Making sense of censored covariates: Statistical methods for studies of Huntington’s disease

Software Supplement

Lotspeich et al.

# Set seed for reproducibility
set.seed(128)

# packages needed 

## Load the censCov package (Qian et al 2018)
### contains thlm function for thresholding methods, complete case, and reverse survival regression
library(censCov)

# Load the survival package 
### used to fit models for the weights for IPW
library(survival)

DATA GENERATION

Simulate a dataset for a sample of $n = 1000$ observations under heavy (~40%) random right censoring.
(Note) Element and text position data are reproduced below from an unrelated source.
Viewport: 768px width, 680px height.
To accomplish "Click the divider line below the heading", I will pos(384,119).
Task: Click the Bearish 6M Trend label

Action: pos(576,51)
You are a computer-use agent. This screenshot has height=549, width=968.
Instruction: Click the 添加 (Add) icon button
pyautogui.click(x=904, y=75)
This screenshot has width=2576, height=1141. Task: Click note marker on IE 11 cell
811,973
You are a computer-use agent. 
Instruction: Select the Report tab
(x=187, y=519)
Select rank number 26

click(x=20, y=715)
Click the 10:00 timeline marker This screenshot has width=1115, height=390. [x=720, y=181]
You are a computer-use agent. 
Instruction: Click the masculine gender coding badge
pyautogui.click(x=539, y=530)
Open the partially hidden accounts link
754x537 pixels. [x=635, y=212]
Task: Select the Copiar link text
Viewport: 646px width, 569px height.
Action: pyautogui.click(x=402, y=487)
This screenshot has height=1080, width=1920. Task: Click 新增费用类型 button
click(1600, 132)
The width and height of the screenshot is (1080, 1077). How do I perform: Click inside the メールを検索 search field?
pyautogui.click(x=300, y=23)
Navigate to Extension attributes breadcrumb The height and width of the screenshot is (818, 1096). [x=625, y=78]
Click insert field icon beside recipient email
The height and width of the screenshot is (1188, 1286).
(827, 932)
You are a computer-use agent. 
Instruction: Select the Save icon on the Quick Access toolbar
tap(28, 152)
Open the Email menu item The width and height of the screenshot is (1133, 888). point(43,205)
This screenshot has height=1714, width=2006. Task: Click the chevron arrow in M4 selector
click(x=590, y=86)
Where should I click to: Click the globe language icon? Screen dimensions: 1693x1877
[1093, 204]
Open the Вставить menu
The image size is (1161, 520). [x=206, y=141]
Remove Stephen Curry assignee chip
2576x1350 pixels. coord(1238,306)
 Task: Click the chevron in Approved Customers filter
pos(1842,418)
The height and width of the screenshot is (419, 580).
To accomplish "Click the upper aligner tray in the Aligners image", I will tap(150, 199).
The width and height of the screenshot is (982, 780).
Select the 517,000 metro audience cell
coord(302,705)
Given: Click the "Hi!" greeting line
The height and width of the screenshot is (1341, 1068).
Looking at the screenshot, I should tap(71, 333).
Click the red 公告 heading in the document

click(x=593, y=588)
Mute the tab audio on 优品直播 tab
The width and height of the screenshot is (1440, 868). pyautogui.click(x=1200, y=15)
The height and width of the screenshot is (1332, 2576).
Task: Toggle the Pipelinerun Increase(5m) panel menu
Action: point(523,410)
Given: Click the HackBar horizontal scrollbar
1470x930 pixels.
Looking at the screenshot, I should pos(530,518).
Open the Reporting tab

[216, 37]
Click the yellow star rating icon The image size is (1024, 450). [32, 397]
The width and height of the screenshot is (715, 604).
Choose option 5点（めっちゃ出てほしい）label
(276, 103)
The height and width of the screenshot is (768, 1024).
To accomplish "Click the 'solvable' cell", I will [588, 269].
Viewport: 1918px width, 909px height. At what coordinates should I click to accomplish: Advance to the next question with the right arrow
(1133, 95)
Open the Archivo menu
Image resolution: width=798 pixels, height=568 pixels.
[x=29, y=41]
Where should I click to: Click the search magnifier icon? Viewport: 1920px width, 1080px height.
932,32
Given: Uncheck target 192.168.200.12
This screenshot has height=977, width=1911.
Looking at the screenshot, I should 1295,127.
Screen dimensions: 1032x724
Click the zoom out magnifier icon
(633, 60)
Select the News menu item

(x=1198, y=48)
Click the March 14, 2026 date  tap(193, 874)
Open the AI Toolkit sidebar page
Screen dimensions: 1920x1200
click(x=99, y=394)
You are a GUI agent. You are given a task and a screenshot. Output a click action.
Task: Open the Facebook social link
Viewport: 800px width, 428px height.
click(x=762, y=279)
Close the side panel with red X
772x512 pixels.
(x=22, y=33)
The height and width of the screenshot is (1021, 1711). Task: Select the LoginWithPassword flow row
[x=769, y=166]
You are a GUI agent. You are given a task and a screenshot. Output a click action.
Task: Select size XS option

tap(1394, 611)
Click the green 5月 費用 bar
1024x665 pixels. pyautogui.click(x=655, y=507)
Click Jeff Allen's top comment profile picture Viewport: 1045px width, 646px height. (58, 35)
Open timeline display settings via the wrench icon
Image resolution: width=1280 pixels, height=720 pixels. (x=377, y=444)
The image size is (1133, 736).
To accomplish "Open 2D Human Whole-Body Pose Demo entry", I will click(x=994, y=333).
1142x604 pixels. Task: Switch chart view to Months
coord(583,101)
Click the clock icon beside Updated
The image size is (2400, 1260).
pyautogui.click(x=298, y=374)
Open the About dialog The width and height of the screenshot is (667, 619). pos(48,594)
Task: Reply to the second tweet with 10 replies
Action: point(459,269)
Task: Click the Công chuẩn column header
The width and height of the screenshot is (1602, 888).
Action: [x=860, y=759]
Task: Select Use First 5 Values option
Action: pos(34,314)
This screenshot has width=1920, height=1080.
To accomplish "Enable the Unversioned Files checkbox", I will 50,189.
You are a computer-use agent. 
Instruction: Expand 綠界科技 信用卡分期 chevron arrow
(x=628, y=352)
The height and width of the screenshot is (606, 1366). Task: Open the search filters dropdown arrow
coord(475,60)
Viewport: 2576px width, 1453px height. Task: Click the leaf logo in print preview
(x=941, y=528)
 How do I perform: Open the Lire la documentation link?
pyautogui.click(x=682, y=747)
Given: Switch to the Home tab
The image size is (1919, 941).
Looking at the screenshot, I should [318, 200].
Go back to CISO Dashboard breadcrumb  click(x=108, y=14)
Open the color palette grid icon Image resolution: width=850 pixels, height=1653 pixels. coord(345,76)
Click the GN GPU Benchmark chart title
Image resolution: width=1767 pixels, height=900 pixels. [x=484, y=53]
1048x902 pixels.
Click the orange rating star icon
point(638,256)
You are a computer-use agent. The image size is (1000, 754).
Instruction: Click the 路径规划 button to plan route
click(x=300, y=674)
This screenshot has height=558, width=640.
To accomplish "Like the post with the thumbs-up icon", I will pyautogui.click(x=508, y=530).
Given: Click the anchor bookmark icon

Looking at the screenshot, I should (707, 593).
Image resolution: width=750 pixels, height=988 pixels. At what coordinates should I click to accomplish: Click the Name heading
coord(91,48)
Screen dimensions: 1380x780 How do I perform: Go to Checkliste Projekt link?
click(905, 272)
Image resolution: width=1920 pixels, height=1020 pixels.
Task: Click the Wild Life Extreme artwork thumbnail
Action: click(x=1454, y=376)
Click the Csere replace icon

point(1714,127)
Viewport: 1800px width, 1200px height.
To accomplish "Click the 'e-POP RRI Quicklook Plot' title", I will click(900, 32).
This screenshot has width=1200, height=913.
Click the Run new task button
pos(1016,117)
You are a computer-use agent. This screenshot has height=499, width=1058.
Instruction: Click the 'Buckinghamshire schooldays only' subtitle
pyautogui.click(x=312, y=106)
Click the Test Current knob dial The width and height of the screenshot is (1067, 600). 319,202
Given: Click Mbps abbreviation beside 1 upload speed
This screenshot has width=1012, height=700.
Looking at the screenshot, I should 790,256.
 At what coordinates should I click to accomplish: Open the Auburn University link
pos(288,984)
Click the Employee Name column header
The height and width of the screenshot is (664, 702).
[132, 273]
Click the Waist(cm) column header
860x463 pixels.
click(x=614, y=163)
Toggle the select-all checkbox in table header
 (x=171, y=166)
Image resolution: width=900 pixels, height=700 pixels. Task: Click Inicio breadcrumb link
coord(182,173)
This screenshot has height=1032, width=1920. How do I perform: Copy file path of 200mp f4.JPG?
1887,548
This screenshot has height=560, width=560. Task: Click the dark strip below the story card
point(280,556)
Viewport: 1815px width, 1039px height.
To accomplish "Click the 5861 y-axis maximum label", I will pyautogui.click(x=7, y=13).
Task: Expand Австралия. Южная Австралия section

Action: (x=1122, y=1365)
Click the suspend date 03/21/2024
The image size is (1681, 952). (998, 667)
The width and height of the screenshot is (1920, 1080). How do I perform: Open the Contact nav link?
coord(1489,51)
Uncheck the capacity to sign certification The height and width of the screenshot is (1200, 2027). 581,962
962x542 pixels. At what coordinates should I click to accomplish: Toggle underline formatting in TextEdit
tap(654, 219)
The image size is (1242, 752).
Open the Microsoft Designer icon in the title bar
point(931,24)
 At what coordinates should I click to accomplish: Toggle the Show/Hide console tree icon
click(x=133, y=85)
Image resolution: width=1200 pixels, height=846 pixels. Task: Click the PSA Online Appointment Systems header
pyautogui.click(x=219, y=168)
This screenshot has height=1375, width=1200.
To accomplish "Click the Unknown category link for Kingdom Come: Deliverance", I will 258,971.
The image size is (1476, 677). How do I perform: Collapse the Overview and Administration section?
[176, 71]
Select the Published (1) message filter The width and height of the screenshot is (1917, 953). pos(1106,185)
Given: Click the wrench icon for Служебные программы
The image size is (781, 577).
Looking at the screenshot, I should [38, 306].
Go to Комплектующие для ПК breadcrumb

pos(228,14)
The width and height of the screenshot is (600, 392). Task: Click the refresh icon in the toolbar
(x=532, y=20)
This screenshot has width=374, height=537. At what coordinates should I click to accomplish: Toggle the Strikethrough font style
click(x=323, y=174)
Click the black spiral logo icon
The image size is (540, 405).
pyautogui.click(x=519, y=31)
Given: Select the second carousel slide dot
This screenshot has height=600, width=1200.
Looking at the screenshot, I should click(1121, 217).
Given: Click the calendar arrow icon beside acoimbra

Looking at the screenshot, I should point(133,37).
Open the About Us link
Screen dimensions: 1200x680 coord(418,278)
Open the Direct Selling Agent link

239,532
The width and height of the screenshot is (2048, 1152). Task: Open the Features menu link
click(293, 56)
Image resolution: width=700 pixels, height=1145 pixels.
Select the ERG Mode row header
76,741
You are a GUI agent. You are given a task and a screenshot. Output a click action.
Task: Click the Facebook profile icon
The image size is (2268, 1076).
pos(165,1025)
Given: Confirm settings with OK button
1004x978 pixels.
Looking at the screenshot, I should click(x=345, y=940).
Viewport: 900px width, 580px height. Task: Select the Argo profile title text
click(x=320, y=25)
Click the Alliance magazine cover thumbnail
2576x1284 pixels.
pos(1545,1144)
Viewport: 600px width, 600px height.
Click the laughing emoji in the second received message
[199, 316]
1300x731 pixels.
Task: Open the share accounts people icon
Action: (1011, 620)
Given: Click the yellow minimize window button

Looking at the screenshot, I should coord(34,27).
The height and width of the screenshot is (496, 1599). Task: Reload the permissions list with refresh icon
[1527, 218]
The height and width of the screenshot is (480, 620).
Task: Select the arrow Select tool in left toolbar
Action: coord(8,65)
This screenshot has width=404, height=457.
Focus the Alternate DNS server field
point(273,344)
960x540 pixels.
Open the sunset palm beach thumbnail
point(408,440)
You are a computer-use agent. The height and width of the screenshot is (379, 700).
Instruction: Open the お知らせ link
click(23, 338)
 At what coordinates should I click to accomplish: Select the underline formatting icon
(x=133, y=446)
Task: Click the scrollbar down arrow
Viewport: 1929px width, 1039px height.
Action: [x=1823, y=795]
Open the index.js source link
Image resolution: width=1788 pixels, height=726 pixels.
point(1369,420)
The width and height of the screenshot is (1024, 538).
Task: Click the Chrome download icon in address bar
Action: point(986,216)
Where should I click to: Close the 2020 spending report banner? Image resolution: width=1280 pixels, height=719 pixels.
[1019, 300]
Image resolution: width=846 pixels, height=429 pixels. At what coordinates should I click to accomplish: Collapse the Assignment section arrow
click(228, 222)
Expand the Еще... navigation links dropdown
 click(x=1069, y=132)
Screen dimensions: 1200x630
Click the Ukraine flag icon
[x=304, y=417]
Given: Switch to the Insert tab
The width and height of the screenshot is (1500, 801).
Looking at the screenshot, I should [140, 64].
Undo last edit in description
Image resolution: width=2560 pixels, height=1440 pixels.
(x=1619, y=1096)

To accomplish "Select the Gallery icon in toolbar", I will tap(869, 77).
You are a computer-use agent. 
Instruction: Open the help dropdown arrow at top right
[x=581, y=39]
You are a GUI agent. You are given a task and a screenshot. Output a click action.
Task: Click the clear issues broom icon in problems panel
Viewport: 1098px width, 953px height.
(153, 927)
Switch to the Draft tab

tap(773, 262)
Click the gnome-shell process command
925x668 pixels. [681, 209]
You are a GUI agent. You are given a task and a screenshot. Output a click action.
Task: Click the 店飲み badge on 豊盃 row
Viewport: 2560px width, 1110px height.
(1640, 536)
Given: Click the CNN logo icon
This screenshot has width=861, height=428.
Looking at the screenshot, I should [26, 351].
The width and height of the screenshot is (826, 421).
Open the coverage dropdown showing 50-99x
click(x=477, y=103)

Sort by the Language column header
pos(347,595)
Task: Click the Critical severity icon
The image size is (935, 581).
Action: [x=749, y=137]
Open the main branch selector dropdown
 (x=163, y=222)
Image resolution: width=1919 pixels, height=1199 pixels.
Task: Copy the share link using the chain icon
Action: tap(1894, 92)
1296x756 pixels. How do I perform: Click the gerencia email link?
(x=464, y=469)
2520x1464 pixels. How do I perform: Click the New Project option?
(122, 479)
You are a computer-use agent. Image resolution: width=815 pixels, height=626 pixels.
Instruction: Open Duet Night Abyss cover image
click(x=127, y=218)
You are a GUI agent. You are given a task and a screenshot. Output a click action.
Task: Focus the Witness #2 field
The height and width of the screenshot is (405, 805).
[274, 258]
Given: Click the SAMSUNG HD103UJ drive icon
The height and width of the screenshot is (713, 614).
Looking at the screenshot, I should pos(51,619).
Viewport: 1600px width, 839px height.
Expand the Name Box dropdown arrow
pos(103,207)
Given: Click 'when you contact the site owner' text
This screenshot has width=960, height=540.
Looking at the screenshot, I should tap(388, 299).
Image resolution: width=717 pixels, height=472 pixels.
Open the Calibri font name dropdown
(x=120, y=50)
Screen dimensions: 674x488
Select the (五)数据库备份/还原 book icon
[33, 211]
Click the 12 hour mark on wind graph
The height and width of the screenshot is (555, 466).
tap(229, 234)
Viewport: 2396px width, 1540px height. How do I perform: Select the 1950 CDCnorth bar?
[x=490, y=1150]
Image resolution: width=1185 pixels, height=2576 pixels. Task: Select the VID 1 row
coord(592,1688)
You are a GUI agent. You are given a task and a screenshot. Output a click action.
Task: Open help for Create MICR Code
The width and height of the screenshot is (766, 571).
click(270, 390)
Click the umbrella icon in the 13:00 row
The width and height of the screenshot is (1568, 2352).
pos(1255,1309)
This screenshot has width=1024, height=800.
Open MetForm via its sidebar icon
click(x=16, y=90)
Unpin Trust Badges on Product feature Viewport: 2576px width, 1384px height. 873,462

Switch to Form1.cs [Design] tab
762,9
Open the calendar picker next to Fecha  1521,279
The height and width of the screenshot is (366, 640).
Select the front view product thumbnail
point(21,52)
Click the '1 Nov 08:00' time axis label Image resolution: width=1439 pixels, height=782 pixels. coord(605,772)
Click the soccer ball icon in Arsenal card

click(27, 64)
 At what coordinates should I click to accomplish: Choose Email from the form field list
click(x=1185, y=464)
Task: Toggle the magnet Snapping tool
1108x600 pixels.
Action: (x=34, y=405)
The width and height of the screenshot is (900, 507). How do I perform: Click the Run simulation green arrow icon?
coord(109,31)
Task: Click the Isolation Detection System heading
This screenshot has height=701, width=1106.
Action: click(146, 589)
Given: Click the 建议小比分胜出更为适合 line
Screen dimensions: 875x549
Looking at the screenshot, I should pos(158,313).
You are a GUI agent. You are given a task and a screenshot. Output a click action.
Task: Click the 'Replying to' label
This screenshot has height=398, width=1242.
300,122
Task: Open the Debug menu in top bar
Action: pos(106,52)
Specifically,

$Z \sim \textrm{Bernoulli}(0.5)$,
$X \sim \textrm{Weibull}(0.75, 0.25)$,
$Y = 1 + 0.5X + 0.25Z + \epsilon$ (for $\epsilon \sim \textrm{N}(0, 1)$),
$C \sim \textrm{Expo}(2.9)$,
$W = \min(X, C)$, and
$\Delta = \textrm{I}(X \leq C)$.

# Create simulated dataset 
z = rbinom(n = 1000, size = 1, prob = 0.5) ## Uncensored covariate
x = rweibull(n = 1000, shape = 0.75, scale = 0.25)  ## To-be-censored covariate
e = rnorm(n = 1000, mean = 0, sd = 1) ## Random errors
y = 1 + 0.5 * x + 0.25 * z + e ## Continuous outcome
c = rexp(n = 1000, rate = 2.9) ## Random censoring mechanism
w = pmin(x, c) ## Observed covariate value
d = as.numeric(x <= c) ## "Event" indicator
random_right_dat = data.frame(z, w, y, d) ## Construct data set

SECTION 3: USING REVERSE SURVIVAL REGRESSION TO HANDLE A CENSORED COVARIATE

# Reverse survival regression "by hand"
## Fit survival model where x is treated as the outcome rather than a covariate
fit_reverse_survival = coxph(formula = Surv(time = w, event = d) ~ y + z, data = random_right_dat)
## Report results for a test of association between x and y, while controlling for z
## Note: parameter interpretations change when we use survival regression, so we
##       only report the hypothesis test result here
summary(fit_reverse_survival)$coefficients[1,5]

## [1] 1.795412e-08

# Reverse survival regression with thlm
## Fit survival model where x is treated as the outcome rather than a covariate
fit_reverse_survival_thlm = thlm(y ~ w + z, cens = d, data = random_right_dat,
                            method = "reverse", control = list(t0.plot = FALSE))
## Report results for a test of association between x and y, while controlling for z
## Note: parameter interpretations change when we use survival regression, so we
##       only report the hypothesis test result here
fit_reverse_survival_thlm

## 
##  Call: thlm(formula = y ~ w + z, data = random_right_dat, cens = d, 
##     method = "reverse", control = list(t0.plot = FALSE))
## 
##  Hypothesis test of association, H0: a1 = 0
## p-value = 0.0000

SECTION 4: METHODS THAT PRODUCE BIAS

4.1 Naive Analysis

# Naive analysis
## Fit the model using observed w in place of censored x
fit_naive = lm(y ~ w + z, data = random_right_dat)
coeff_naive = fit_naive$coefficients
se_naive = sqrt(diag(vcov(fit_naive)))
## Inspect results
data.frame(coeff = coeff_naive, se = se_naive)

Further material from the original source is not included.